Dec 23, 201310:16 AMPoint of View

The METROPOLIS Blog

An Invitation To Open Worship

An Invitation To Open Worship

All photos: Paul Clemence

Designed in 2009 by Sauerbruch Hutton, a Berlin based firm, the Immanuel Church and Parish Center occupies a quaint neighborhood in Stammheim, a suburb of Cologne, a city with a strong tradition of religious architecture; its renowned cathedral is Germany’s most visited public building after the Reichstag.

As a solution to their financial struggles two parishes decided to join forces and sold their existing properties and together invest in a new building that could house all their faithful in way that was more in keeping with their current financial standing and adjusted to the growing community side of their activities. “What we found most difficult was to design a very compact, practical and flexible building, which also retains a joyful atmosphere and a somewhat sacred aura”, said Matthias Sauerbruch, one of the principals at Sauerbruch Hutton, about the project. “This building now has to be everything for them: sacred and social as well as cultural space, a place of worship and the place of the community.”

The compound is organized around an existing garden; the bell tower, the church, the small chapel, and columbarium (where funeral urns are deposited) are anchored around the trees and just slightly removed from the street. The path that leads to the buildings serves as an open air preamble to the complex.

Inside the main theme seems to be adaptability. Next to the nave are the community and music rooms on one side and the kitchen and sacristy and on the other. The objective is to give rooms as much variety of use as possible: group meetings, band rehearsals, youth or senior groups, cooking, yoga sessions.

The wall that separates nave from community room can be opened to integrate these spaces and create space for larger groupings. The nave itself is an open area with flexible seating that can be re-arranged as the community needs it.
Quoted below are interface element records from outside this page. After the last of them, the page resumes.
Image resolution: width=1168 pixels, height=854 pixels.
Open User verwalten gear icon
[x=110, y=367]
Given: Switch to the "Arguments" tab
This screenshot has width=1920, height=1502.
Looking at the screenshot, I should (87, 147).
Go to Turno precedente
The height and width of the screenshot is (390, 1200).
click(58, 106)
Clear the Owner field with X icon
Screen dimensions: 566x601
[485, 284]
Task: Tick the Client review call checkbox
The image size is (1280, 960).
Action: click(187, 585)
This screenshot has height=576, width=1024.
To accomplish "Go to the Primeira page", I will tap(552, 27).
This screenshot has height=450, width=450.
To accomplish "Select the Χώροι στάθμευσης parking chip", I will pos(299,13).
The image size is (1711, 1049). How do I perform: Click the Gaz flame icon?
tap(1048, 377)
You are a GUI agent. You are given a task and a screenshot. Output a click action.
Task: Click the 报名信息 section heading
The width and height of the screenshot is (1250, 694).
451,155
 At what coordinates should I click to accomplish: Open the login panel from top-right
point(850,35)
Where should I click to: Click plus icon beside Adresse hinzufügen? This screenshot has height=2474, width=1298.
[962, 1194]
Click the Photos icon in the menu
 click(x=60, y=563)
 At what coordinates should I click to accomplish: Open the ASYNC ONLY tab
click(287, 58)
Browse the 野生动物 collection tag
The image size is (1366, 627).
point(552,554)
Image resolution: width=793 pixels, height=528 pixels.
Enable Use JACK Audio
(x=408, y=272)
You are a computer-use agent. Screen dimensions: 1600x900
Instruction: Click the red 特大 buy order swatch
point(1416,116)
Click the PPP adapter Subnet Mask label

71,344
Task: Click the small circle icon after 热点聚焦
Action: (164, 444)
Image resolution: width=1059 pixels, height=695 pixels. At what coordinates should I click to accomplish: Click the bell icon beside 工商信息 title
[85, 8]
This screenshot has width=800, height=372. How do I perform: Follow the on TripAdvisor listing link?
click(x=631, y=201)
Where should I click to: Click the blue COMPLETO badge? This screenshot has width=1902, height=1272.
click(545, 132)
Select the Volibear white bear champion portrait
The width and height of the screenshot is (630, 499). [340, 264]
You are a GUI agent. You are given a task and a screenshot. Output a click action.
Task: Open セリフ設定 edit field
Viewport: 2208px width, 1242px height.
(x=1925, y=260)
Built of load-bearing timber frames made of veneer laminated finnish spruce, the architecture features basic geometric volumes similar to the neighboring middle class houses. But the wood is laid in a playful manner, creating diagonal patterns that give movement to the facades ( where the wood was covered in larch weatherboarding, treated only with a gray stain to achieve prepatination). Being that it’s made of the same timber as the rest of the building and finished in the same way, the structure is left exposed, its supporting role seems to disappear and blend in with the partition panels. Exquisitely crafted and precisely detailed, its bleached whiteness is rendered more airy as it is washed by light from the generous openings like the skylight above the altar and the expansive glass wall of the mezzanine above entrance foyer. This mezzanine fenestration is made of milky white glass, and functions as a screen that brings in the light but filters its excess. It also serves a metaphorical function, offering a silhouetted view of the big tree that grows just outside. In this way worshippers get a hint of the tree’s dimension but not its reality, as if to remind them of the mysteries of faith.

Across the nave from this glass wall the altar’s back wall is an elaborate partition, also made of timber; its small vertical slats painted in the sophisticated color schemes that Sauerbruch Hutton is famous for (the Brandhorst Museum in Munich comes to mind). This panel is lit from the skylight and its tone changes with the sun’s trajectory in the sky. There’s no dramatic biblical imagery, no high tech tricks – just this simple, earth-bound element that brings a new dimension to the experience of the architecture.

Just like churches everywhere facing dwindling attendance by the faithful, Immanuel had to seek creative solutions to continue its mission and expand its community outreach. The Sauerbruch Hutton design highlights this effort by the placement of the community rooms as a main feature of the floor plan. Thus the architects re-interpret a traditional religious layout and introduce a new openness to the built form, reflecting religious institutions trend towards broader views of their doctrines, while retaining some of the ethereal qualities associated with a house of worship.